- Aim of the exercise
Exactly as they stand, the data below are to be printed again.

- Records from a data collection

○ ○ ○ ○ ○ ○ ○

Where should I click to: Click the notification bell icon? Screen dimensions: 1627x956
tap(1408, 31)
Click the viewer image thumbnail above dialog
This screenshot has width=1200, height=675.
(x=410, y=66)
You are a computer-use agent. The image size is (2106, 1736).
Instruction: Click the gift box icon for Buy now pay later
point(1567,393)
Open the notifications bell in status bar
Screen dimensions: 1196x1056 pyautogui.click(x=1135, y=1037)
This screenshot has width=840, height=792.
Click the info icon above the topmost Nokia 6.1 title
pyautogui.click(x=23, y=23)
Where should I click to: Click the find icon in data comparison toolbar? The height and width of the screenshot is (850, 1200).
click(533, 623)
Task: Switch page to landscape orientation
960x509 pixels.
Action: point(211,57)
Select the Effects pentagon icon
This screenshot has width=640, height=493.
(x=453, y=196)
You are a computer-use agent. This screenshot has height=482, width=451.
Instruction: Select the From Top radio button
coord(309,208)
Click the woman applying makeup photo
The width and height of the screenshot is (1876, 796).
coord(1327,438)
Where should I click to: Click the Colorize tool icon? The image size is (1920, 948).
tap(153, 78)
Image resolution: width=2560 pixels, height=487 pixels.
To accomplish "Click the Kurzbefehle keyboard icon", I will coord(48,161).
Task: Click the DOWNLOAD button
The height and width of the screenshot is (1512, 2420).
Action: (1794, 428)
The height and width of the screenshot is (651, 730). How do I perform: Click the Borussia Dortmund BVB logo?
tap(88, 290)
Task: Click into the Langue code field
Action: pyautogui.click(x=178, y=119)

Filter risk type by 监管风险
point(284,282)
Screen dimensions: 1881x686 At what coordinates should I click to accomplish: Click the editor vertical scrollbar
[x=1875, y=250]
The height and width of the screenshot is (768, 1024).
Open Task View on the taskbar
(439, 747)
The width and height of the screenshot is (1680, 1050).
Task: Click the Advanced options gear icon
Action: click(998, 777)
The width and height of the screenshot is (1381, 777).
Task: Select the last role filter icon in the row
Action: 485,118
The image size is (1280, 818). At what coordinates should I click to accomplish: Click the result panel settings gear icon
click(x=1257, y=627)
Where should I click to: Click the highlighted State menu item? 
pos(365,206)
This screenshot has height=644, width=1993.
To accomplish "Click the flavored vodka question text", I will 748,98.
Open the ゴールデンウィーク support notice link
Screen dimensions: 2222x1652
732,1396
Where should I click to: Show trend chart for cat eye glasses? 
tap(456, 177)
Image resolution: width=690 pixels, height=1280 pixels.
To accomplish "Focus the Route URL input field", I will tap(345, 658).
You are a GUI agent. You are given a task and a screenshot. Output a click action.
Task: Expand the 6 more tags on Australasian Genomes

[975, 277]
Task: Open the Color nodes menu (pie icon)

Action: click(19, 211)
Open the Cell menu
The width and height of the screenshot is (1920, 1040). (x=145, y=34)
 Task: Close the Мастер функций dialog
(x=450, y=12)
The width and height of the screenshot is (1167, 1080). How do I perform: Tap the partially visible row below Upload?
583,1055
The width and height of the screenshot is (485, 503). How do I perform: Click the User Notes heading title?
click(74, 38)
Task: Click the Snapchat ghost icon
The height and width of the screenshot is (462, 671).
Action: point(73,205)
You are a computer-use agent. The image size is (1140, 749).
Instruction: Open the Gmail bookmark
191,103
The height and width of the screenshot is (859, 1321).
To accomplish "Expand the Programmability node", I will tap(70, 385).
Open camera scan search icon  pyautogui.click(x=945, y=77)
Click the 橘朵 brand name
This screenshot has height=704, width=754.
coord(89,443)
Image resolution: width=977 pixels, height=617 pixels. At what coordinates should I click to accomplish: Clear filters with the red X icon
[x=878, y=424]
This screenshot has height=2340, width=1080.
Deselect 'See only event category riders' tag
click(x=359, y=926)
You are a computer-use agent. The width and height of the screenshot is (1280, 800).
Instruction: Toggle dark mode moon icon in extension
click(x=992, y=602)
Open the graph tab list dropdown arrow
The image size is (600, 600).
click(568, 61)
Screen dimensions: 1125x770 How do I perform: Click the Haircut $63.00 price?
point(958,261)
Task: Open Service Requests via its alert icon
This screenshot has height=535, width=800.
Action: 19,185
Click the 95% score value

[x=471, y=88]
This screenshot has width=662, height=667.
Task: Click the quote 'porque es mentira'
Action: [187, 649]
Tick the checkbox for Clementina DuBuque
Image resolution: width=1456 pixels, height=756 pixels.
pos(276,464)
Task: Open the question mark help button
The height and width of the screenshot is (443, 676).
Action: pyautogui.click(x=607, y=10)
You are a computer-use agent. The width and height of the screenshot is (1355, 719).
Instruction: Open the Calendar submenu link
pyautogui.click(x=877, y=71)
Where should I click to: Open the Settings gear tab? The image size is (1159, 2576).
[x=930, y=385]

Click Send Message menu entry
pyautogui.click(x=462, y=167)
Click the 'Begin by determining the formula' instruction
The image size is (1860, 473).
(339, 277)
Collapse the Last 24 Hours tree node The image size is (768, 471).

○ ○ ○ ○ ○ ○ ○

- Response to the task
Where should I click to: Click the notification bell icon? Screen dimensions: 1627x956
tap(1408, 31)
Click the viewer image thumbnail above dialog
This screenshot has width=1200, height=675.
(x=410, y=66)
You are a computer-use agent. The image size is (2106, 1736).
Instruction: Click the gift box icon for Buy now pay later
point(1567,393)
Open the notifications bell in status bar
Screen dimensions: 1196x1056 pyautogui.click(x=1135, y=1037)
This screenshot has width=840, height=792.
Click the info icon above the topmost Nokia 6.1 title
pyautogui.click(x=23, y=23)
Where should I click to: Click the find icon in data comparison toolbar? The height and width of the screenshot is (850, 1200).
click(533, 623)
Task: Switch page to landscape orientation
960x509 pixels.
Action: point(211,57)
Select the Effects pentagon icon
This screenshot has width=640, height=493.
(x=453, y=196)
You are a computer-use agent. This screenshot has height=482, width=451.
Instruction: Select the From Top radio button
coord(309,208)
Click the woman applying makeup photo
The width and height of the screenshot is (1876, 796).
coord(1327,438)
Where should I click to: Click the Colorize tool icon? The image size is (1920, 948).
tap(153, 78)
Image resolution: width=2560 pixels, height=487 pixels.
To accomplish "Click the Kurzbefehle keyboard icon", I will coord(48,161).
Task: Click the DOWNLOAD button
The height and width of the screenshot is (1512, 2420).
Action: (1794, 428)
The height and width of the screenshot is (651, 730). How do I perform: Click the Borussia Dortmund BVB logo?
tap(88, 290)
Task: Click into the Langue code field
Action: pyautogui.click(x=178, y=119)

Filter risk type by 监管风险
point(284,282)
Screen dimensions: 1881x686 At what coordinates should I click to accomplish: Click the editor vertical scrollbar
[x=1875, y=250]
The height and width of the screenshot is (768, 1024).
Open Task View on the taskbar
(439, 747)
The width and height of the screenshot is (1680, 1050).
Task: Click the Advanced options gear icon
Action: click(998, 777)
The width and height of the screenshot is (1381, 777).
Task: Select the last role filter icon in the row
Action: 485,118
The image size is (1280, 818). At what coordinates should I click to accomplish: Click the result panel settings gear icon
click(x=1257, y=627)
Where should I click to: Click the highlighted State menu item? 
pos(365,206)
This screenshot has height=644, width=1993.
To accomplish "Click the flavored vodka question text", I will 748,98.
Open the ゴールデンウィーク support notice link
Screen dimensions: 2222x1652
732,1396
Where should I click to: Show trend chart for cat eye glasses? 
tap(456, 177)
Image resolution: width=690 pixels, height=1280 pixels.
To accomplish "Focus the Route URL input field", I will tap(345, 658).
You are a GUI agent. You are given a task and a screenshot. Output a click action.
Task: Expand the 6 more tags on Australasian Genomes

[975, 277]
Task: Open the Color nodes menu (pie icon)

Action: click(19, 211)
Open the Cell menu
The width and height of the screenshot is (1920, 1040). (x=145, y=34)
 Task: Close the Мастер функций dialog
(x=450, y=12)
The width and height of the screenshot is (1167, 1080). How do I perform: Tap the partially visible row below Upload?
583,1055
The width and height of the screenshot is (485, 503). How do I perform: Click the User Notes heading title?
click(74, 38)
Task: Click the Snapchat ghost icon
The height and width of the screenshot is (462, 671).
Action: point(73,205)
You are a computer-use agent. The image size is (1140, 749).
Instruction: Open the Gmail bookmark
191,103
The height and width of the screenshot is (859, 1321).
To accomplish "Expand the Programmability node", I will tap(70, 385).
Open camera scan search icon  pyautogui.click(x=945, y=77)
Click the 橘朵 brand name
This screenshot has height=704, width=754.
coord(89,443)
Image resolution: width=977 pixels, height=617 pixels. At what coordinates should I click to accomplish: Clear filters with the red X icon
[x=878, y=424]
This screenshot has height=2340, width=1080.
Deselect 'See only event category riders' tag
click(x=359, y=926)
You are a computer-use agent. The width and height of the screenshot is (1280, 800).
Instruction: Toggle dark mode moon icon in extension
click(x=992, y=602)
Open the graph tab list dropdown arrow
The image size is (600, 600).
click(568, 61)
Screen dimensions: 1125x770 How do I perform: Click the Haircut $63.00 price?
point(958,261)
Task: Open Service Requests via its alert icon
This screenshot has height=535, width=800.
Action: 19,185
Click the 95% score value

[x=471, y=88]
This screenshot has width=662, height=667.
Task: Click the quote 'porque es mentira'
Action: [187, 649]
Tick the checkbox for Clementina DuBuque
Image resolution: width=1456 pixels, height=756 pixels.
pos(276,464)
Task: Open the question mark help button
The height and width of the screenshot is (443, 676).
Action: pyautogui.click(x=607, y=10)
You are a computer-use agent. The width and height of the screenshot is (1355, 719).
Instruction: Open the Calendar submenu link
pyautogui.click(x=877, y=71)
Where should I click to: Open the Settings gear tab? The image size is (1159, 2576).
[x=930, y=385]

Click Send Message menu entry
pyautogui.click(x=462, y=167)
Click the 'Begin by determining the formula' instruction
The image size is (1860, 473).
(339, 277)
Collapse the Last 24 Hours tree node The image size is (768, 471).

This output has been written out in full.